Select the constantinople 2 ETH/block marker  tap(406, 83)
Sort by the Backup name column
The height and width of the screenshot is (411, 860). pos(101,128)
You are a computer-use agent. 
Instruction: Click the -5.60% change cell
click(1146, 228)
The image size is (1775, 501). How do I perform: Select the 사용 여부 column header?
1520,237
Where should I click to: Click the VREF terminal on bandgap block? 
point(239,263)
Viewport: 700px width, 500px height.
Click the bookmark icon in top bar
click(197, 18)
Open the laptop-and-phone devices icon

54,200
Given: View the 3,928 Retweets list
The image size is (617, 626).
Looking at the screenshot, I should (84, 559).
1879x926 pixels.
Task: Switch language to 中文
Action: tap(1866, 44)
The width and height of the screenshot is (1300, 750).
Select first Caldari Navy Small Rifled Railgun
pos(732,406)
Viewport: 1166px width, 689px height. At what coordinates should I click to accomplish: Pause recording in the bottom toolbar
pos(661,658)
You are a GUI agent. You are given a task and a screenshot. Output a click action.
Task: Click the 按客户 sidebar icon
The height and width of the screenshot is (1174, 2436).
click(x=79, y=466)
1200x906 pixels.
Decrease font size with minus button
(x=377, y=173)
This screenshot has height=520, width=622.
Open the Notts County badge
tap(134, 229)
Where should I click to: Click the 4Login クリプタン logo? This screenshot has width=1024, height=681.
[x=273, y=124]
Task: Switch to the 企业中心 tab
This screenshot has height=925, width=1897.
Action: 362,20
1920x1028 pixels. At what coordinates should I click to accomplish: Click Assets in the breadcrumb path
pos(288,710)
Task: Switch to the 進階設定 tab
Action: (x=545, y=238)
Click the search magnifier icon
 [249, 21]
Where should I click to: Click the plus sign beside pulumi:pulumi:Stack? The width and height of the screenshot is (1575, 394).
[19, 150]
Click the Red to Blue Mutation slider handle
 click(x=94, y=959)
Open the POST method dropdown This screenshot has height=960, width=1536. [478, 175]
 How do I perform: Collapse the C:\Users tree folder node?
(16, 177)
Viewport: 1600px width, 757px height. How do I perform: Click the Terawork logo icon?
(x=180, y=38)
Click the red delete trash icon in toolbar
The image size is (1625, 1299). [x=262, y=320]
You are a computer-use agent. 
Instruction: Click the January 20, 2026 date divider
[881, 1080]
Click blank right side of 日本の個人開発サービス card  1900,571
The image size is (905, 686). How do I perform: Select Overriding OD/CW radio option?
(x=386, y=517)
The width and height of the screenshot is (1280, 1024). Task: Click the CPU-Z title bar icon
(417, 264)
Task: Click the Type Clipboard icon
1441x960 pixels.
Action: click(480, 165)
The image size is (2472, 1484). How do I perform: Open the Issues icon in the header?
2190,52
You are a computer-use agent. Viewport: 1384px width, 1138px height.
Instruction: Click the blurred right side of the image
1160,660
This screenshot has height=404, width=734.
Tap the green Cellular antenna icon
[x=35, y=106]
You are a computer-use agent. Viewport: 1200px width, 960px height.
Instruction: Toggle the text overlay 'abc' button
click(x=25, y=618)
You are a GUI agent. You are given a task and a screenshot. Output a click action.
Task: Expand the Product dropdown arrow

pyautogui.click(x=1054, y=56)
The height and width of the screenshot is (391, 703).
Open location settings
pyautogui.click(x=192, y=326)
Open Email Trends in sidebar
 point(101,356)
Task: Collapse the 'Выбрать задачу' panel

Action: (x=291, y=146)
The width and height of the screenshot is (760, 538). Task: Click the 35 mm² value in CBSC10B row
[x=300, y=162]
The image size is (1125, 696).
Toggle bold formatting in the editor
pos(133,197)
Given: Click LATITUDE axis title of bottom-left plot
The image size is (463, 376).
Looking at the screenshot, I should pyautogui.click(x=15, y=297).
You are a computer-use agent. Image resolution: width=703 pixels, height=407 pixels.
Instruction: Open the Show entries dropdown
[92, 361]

■ ■ ■

→ Job: Could you reproduce, word for word, the lines from the one containing "Task: Collapse the 'Выбрать задачу' panel" through the final line above?

→ Result of the task:
Task: Collapse the 'Выбрать задачу' panel

Action: (x=291, y=146)
The width and height of the screenshot is (760, 538). Task: Click the 35 mm² value in CBSC10B row
[x=300, y=162]
The image size is (1125, 696).
Toggle bold formatting in the editor
pos(133,197)
Given: Click LATITUDE axis title of bottom-left plot
The image size is (463, 376).
Looking at the screenshot, I should pyautogui.click(x=15, y=297).
You are a computer-use agent. Image resolution: width=703 pixels, height=407 pixels.
Instruction: Open the Show entries dropdown
[92, 361]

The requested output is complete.